Problem requirements:
Of the lines below, count those containing the word "list". Reply with the number alone.

Material provided:
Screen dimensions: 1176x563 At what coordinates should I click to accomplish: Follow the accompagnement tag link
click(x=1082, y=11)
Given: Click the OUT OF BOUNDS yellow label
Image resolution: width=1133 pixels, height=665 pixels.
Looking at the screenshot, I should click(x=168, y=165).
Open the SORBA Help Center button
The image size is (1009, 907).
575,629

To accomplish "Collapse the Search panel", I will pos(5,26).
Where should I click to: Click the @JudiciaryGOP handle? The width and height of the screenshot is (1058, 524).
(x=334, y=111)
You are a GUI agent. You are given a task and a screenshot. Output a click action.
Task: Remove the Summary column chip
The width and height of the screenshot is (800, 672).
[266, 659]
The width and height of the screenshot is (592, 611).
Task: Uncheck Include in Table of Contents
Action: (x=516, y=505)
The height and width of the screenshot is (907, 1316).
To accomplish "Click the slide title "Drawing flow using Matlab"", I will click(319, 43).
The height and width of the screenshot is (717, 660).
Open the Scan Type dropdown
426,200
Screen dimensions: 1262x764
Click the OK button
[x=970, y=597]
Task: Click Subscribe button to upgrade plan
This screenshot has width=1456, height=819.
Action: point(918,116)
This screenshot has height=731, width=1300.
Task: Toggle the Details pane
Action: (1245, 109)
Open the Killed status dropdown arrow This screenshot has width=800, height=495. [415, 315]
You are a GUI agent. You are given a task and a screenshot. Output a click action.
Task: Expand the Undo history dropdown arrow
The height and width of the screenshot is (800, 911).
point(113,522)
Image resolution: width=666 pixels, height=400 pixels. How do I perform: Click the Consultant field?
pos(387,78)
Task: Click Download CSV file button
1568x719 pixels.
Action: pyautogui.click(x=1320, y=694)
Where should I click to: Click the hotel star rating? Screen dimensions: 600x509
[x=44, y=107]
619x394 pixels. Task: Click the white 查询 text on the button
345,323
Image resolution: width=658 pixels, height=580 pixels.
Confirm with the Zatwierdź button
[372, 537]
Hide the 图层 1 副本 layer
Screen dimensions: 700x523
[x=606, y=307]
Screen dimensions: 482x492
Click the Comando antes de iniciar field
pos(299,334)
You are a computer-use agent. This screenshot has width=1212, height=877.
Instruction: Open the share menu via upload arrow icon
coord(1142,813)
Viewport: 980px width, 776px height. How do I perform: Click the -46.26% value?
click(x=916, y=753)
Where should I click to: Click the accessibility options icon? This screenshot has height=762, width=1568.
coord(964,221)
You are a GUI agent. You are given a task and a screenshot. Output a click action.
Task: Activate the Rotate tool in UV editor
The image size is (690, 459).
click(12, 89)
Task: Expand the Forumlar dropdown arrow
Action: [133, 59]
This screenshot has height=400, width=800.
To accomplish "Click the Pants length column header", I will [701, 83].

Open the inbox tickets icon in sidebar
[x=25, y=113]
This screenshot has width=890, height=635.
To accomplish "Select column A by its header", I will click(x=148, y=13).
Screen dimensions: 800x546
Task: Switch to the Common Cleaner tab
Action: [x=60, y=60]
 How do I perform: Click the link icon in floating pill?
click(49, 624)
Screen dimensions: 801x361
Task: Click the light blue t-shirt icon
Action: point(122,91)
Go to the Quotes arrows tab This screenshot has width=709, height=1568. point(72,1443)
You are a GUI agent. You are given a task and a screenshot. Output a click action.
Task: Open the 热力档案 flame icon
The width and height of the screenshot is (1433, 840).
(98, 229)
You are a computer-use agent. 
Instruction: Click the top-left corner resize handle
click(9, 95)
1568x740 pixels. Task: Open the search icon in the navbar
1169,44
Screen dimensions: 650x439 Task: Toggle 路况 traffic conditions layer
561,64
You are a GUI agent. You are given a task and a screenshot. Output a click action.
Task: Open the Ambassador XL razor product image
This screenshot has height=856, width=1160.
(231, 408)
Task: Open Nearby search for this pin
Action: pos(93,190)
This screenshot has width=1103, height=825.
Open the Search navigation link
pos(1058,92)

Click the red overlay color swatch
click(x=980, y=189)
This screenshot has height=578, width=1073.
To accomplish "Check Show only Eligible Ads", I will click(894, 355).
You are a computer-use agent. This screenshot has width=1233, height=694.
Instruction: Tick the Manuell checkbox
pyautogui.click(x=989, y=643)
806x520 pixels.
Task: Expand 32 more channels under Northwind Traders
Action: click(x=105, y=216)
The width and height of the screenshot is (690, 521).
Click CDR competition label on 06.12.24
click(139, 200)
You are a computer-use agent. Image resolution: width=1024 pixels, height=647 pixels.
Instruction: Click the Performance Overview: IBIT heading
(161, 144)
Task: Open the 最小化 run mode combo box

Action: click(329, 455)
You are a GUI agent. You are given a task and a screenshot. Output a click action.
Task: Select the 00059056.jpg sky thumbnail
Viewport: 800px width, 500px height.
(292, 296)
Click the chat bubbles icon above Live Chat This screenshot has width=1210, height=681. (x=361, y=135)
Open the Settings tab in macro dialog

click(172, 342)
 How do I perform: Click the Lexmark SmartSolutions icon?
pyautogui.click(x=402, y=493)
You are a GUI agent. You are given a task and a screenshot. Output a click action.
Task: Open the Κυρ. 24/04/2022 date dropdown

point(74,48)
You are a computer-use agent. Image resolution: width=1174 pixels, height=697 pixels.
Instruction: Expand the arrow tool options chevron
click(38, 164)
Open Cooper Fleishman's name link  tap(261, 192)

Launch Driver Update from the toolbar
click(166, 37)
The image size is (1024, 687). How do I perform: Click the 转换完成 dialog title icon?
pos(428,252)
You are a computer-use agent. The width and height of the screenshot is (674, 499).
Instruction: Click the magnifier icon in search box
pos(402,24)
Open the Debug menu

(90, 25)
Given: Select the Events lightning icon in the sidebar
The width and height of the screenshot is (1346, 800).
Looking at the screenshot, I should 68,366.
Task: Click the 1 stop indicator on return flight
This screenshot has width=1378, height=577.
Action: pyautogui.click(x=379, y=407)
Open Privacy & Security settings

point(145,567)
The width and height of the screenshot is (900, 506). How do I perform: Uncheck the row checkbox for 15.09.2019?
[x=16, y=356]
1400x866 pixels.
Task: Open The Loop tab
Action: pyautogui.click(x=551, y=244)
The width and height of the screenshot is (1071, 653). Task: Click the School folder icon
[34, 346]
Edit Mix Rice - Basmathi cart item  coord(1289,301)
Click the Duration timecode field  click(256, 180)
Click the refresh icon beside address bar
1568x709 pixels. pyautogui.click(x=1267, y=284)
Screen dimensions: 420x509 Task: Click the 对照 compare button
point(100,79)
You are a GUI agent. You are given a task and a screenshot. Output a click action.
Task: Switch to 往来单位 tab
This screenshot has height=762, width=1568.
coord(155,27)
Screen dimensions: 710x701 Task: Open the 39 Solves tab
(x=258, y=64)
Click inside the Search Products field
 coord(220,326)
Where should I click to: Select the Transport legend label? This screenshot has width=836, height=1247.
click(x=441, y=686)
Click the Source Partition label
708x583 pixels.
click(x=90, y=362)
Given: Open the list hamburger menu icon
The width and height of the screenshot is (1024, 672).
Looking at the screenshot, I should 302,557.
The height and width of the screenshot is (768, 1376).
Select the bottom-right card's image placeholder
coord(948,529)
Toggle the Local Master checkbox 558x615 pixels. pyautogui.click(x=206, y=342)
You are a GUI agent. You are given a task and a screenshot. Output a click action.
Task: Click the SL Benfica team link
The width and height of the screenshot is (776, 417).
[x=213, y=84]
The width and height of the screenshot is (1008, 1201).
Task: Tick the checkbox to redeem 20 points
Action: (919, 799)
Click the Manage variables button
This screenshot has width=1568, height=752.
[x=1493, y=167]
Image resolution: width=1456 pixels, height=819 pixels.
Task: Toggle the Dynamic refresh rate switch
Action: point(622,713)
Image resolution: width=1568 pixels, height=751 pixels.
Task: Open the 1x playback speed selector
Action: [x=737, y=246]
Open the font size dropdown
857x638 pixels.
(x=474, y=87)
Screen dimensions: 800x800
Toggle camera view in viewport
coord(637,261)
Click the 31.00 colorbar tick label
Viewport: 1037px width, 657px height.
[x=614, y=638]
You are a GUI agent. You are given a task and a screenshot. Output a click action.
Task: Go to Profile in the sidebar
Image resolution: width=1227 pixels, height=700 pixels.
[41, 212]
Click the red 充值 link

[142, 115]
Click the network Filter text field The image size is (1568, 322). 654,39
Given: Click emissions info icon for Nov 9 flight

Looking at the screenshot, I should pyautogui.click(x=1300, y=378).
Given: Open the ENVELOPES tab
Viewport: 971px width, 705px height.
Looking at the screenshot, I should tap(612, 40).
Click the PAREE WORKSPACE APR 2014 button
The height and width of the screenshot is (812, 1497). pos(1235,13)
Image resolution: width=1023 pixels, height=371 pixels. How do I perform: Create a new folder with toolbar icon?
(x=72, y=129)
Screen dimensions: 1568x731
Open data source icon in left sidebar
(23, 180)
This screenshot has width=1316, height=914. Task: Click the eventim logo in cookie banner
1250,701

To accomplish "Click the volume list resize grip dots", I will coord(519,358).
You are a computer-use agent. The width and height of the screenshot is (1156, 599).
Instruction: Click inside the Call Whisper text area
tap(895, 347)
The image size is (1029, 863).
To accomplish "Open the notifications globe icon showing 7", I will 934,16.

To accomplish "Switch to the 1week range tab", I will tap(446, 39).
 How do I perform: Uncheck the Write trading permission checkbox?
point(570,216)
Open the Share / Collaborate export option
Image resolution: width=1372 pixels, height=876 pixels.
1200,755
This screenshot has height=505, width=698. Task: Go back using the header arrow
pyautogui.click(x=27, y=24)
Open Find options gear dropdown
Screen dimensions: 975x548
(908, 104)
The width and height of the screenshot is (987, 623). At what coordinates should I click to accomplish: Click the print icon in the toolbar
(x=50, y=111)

Exercise response:
2